*THE TASK*: Which lines in the records below contain the word "bottom"? Copy each one out.
BEGIN
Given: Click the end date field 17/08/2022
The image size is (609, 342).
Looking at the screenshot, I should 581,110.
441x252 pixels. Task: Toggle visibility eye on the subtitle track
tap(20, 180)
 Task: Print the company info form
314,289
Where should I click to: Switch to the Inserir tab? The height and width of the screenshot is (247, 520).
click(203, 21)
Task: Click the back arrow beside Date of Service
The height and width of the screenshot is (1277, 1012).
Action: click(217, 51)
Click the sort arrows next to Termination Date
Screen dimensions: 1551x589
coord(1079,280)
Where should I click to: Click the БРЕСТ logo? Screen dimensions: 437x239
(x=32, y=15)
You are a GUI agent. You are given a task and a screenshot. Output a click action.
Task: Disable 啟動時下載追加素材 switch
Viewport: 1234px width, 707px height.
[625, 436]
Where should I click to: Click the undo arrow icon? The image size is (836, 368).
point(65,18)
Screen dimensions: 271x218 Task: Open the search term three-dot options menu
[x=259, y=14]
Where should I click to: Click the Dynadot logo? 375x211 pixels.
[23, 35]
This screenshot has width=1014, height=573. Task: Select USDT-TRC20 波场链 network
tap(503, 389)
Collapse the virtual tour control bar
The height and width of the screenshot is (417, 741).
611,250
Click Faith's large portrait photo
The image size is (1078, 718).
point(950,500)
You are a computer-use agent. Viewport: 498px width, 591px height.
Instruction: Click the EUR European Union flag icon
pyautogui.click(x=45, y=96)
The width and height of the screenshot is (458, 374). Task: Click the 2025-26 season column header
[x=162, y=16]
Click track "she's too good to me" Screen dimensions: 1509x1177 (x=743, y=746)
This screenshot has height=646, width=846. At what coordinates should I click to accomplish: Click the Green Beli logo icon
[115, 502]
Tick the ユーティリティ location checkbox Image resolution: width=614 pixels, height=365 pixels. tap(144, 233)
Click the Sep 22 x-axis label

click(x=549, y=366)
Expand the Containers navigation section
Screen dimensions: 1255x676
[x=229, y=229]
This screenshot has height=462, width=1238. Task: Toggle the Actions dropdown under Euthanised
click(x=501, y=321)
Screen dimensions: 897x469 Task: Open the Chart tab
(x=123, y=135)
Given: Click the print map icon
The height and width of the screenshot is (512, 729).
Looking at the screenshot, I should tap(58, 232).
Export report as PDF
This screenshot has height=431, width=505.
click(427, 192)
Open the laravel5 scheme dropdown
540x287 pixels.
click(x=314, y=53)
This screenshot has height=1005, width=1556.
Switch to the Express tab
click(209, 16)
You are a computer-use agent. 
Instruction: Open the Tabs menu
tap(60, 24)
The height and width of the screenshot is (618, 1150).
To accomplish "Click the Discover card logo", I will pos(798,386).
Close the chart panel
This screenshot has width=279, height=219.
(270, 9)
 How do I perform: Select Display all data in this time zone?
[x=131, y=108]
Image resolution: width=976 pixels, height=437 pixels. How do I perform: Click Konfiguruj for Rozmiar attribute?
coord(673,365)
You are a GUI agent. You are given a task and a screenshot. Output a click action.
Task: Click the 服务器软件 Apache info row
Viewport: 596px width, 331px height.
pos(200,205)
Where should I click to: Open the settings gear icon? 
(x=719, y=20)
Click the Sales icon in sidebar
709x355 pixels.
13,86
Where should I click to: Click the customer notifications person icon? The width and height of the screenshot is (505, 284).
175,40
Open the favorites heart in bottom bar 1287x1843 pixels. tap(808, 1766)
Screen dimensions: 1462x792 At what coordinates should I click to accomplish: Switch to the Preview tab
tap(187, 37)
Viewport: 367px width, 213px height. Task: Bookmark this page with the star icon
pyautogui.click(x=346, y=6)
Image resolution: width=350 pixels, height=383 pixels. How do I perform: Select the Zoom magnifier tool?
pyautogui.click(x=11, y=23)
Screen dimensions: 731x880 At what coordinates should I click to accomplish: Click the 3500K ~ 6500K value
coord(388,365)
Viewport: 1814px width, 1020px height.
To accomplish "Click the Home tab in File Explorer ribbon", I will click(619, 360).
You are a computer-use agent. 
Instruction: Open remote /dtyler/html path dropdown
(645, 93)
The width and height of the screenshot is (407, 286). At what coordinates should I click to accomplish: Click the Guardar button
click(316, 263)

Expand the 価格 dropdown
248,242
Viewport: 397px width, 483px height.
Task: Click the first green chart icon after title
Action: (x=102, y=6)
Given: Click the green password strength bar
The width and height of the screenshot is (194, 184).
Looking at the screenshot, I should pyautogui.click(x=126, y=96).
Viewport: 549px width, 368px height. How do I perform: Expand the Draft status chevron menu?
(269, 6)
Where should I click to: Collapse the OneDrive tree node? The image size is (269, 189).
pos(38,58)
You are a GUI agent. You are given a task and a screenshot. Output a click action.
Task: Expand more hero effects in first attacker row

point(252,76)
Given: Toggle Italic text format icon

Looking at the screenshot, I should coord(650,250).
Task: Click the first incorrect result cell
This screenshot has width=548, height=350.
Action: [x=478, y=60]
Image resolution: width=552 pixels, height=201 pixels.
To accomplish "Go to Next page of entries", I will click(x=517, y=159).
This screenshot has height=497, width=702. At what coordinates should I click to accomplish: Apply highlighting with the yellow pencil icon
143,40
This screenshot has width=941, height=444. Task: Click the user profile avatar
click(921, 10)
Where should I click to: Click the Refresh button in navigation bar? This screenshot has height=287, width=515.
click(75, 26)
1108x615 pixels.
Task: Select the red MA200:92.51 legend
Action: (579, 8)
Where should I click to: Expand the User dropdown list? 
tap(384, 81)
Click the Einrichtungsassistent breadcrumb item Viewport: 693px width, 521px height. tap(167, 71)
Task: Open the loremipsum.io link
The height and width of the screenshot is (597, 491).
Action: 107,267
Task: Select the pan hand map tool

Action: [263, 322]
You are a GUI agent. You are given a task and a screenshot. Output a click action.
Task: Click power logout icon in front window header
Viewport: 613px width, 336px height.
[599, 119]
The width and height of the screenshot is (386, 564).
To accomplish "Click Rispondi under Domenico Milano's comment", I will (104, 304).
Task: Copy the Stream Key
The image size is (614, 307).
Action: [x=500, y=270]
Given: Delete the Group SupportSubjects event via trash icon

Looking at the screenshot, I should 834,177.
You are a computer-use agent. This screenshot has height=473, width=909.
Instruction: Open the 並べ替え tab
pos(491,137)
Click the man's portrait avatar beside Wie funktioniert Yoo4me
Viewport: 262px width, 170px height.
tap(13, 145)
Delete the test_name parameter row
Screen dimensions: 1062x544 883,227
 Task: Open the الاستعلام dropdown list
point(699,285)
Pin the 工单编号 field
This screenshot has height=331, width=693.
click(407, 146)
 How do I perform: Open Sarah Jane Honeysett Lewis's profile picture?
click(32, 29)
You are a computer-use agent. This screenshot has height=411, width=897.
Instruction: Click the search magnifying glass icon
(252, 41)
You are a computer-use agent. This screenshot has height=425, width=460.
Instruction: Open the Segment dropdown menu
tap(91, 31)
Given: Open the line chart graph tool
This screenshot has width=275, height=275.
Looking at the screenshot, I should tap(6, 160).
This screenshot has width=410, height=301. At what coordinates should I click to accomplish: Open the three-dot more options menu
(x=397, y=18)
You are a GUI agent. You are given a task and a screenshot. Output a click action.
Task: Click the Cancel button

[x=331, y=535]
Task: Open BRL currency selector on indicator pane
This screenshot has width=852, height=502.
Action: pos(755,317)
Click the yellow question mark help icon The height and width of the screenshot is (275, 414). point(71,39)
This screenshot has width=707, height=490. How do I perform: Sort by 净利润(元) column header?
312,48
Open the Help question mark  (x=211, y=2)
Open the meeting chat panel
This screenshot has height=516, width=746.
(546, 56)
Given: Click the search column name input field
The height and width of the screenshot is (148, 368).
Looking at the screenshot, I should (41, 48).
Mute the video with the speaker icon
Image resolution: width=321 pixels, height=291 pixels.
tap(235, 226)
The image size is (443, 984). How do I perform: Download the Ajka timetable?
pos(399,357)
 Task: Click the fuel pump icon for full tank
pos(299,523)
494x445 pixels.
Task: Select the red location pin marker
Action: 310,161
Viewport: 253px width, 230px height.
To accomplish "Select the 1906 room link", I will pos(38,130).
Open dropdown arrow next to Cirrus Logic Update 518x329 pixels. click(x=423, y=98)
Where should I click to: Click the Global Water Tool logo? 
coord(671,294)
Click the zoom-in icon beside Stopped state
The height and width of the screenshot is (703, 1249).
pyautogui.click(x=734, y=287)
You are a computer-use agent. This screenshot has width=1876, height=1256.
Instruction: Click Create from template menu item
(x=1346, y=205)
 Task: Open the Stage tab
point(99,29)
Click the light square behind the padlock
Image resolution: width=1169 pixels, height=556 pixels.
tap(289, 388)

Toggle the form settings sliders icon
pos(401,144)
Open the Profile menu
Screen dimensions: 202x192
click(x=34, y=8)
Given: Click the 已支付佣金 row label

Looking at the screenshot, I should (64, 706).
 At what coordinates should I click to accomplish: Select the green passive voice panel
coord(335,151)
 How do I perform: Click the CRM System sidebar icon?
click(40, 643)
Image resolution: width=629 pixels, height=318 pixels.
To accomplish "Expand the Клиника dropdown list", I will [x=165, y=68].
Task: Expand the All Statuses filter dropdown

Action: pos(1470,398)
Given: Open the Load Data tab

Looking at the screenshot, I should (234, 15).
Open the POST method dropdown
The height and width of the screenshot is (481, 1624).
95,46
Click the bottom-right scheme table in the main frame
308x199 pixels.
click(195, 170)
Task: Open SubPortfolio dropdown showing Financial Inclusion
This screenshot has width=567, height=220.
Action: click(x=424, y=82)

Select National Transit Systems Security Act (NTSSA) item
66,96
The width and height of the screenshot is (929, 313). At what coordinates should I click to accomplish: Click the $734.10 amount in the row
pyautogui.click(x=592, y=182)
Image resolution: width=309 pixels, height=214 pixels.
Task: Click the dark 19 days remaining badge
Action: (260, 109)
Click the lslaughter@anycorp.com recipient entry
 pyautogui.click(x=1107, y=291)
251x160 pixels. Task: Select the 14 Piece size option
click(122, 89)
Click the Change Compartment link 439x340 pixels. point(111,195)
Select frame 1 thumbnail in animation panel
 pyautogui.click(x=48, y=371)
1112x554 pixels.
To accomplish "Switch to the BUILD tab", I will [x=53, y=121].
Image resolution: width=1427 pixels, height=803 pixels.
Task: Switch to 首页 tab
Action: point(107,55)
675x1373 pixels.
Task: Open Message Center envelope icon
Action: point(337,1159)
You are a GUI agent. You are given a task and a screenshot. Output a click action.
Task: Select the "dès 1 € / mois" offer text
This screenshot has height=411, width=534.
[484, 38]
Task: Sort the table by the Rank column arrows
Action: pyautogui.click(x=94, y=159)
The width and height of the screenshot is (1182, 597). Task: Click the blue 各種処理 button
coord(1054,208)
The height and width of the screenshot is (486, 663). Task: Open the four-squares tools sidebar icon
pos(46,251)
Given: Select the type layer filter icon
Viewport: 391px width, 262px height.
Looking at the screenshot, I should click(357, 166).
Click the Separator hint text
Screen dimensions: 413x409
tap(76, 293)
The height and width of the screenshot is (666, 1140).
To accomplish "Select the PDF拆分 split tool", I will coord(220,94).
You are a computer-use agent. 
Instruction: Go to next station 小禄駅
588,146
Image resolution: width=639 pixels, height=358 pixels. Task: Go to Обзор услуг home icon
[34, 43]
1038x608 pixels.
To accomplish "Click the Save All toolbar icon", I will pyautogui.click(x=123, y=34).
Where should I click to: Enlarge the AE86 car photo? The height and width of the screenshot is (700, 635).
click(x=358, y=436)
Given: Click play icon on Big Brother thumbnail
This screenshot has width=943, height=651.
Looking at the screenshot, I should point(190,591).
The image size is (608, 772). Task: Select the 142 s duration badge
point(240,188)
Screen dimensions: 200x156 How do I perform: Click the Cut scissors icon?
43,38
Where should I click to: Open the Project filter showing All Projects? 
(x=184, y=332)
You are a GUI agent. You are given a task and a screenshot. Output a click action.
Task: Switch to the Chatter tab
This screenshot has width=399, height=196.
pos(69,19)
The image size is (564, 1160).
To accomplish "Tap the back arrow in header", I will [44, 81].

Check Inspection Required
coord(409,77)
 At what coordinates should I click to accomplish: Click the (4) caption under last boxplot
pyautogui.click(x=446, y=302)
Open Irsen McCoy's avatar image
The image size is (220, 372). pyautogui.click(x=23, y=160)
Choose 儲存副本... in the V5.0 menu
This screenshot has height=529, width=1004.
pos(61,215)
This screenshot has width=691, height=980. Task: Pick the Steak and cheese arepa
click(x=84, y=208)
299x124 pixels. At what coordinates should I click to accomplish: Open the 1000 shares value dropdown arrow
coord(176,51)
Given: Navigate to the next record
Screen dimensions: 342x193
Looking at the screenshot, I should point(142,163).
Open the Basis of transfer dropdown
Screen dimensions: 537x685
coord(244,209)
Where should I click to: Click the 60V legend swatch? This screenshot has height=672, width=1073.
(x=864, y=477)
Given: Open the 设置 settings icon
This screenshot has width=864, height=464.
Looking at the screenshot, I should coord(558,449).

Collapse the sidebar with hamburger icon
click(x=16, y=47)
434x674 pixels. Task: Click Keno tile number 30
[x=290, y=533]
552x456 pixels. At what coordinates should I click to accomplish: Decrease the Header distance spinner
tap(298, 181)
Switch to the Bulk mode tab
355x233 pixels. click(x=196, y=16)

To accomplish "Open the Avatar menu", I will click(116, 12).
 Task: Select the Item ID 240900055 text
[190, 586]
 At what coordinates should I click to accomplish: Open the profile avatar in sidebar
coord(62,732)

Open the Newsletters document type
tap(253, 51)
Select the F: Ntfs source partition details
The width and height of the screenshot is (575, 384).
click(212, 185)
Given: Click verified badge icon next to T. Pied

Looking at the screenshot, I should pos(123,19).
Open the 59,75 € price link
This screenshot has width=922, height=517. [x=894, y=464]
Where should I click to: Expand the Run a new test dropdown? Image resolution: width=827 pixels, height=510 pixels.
END
*RESPONSE*:
Open the favorites heart in bottom bar 1287x1843 pixels. tap(808, 1766)
Click the bottom-right scheme table in the main frame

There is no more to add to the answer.